A pile of black and beige puzzle pieces on a dark surface, creating a textured, mysterious atmosphere. No text visible.


Earlier today I got out my robot vacuum, intending to set it to work. At the last moment I remembered to empty the dustbin. I pulled it out—and did a double-take. Were those jigsaw puzzle pieces nestled among the dust bunnies? Huh?!?


I remembered that a week or so ago, I'd let my robot loose to vacuum the living room. I knew my jigsaw puzzle board was under the couch, where I store it when I need the dining room tabletop clear, but I figured the vacuum would work around it. After it had worked its magic I noticed the board was askew and puzzle pieces were on the ground around it. Whoops! Oh well, a few minutes would put it right. But the vacuum had really done a number, somehow shaking it all up and disassembling pieces I'd snapped together—I'd done all the edge pieces and more before I'd tucked it away. I sighed, put everything back on the board, and I figured I'd get to my puzzle sooner and later and get it back on track.


What I had not realized—what I had absolutely no idea about until this very afternoon—was that the vacuum hadn't just dislodged pieces. It had eaten some of them. When I triaged the puzzle board last week it seemed like some of the edge pieces had disappeared. But I didn't think much of it. A little annoyance. But it would have become a BIG annoyance if I'd just chucked the dust into the trash can and hadn't noticed the pieces.


I laughed. And groaned. Life is just weird sometimes. I got to thinking, though, about the bigger symbolism underneath it. (A pitfall for teachers of literature, to be sure.)


Here's what I came up with.


One new variable can throw an entire system off

When we're overwhelmed, we often rely on routines and shortcuts to keep our heads above water. And those routines are good! They're how we survive busy seasons. Using a robot vacuum is a great shortcut, and one I love.


But the very efficiency of those routines depends on the conditions staying roughly the same. The minute we add a new variable—a new storage solution, a new commitment, a new person, a new responsibility, a puzzle board under the coach—the old shortcut might not work the way it used to. It might even start creating problems. So if you find that a switch-up in your routine creates a snag somewhere else, don't fret too much. The system isn't broken; the conditions just changed.


We can't always anticipate the unintended effects

I had assumed the vacuum and the jigsaw board would play nicely.
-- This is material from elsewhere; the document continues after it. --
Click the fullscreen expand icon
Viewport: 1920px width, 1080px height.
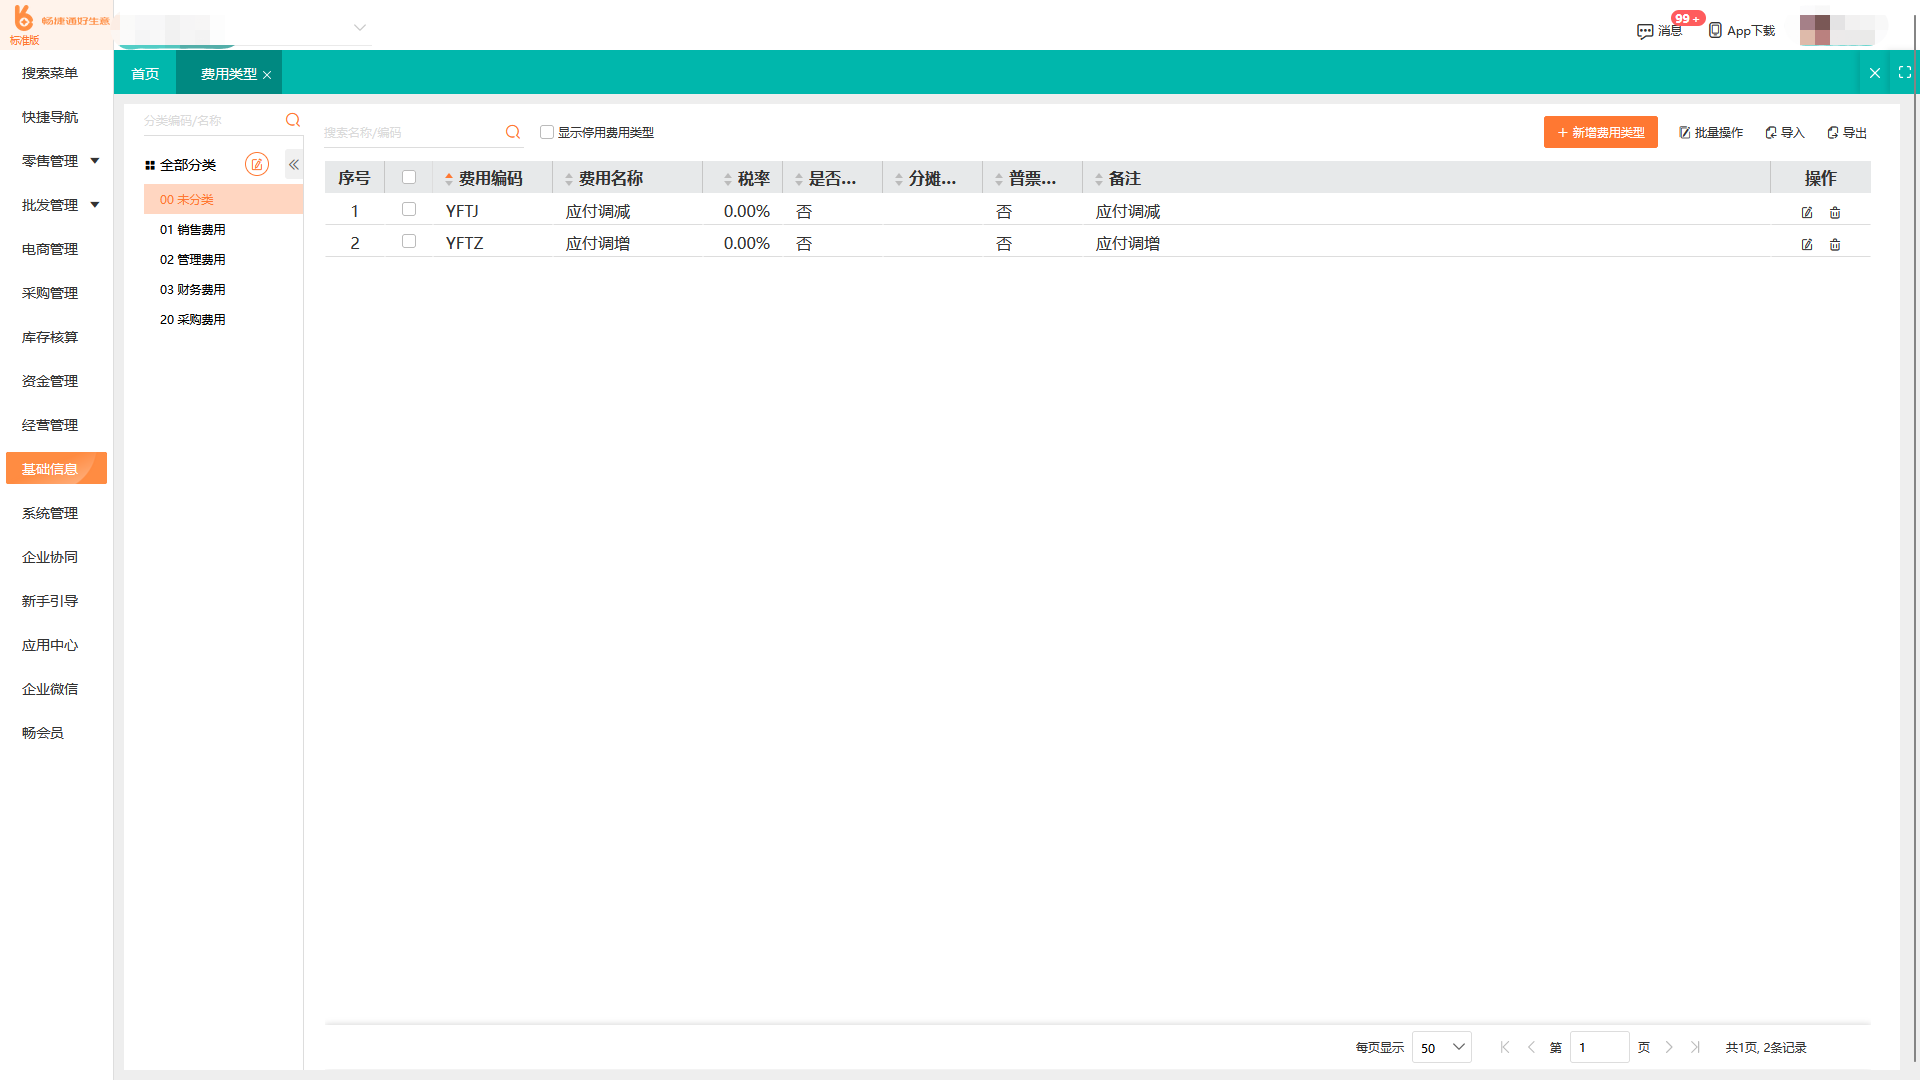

Nope! And even when I saw the pieces scattered around the askew board under the couch, I assumed they were all there—it didn't occur to me that the vacuum might have actually swallowed a few.


The full picture wouldn't have emerged until I tried to finish the puzzle. I would have had to contact the puzzle company to request replacements and then wait for them to arrive. Annoying, but solvable. Sometimes the unintended consequences only reveal themselves later, in their own time. The best we can do is stay attentive enough to notice when they do, and remind ourselves that every problem has a solution.


Missing pieces can sink an overwhelmed person

As I sat with these thoughts I began to connect them to my work on overwhelm. I've worked hard to be in a place where I'm not overwhelmed too much of the time. It still happens in busy seasons at work or in life, but it's no longer my baseline. So I was able to weather the piece-eating with a laugh and a groan and a blog post.


In a past season, though, this kind of thing might have tanked me completely. Missing puzzle pieces on top of everything else would have felt like one too many small absurdities, and I might have spiraled.


Overwhelm is sneaky that way. It drains our flexibility so fast we don't even notice it's gone. Suddenly a jostled puzzle board and pieces in a vacuum become a DEFCON 1 crisis. When we're stretched too thin, every problem reads as a catastrophe.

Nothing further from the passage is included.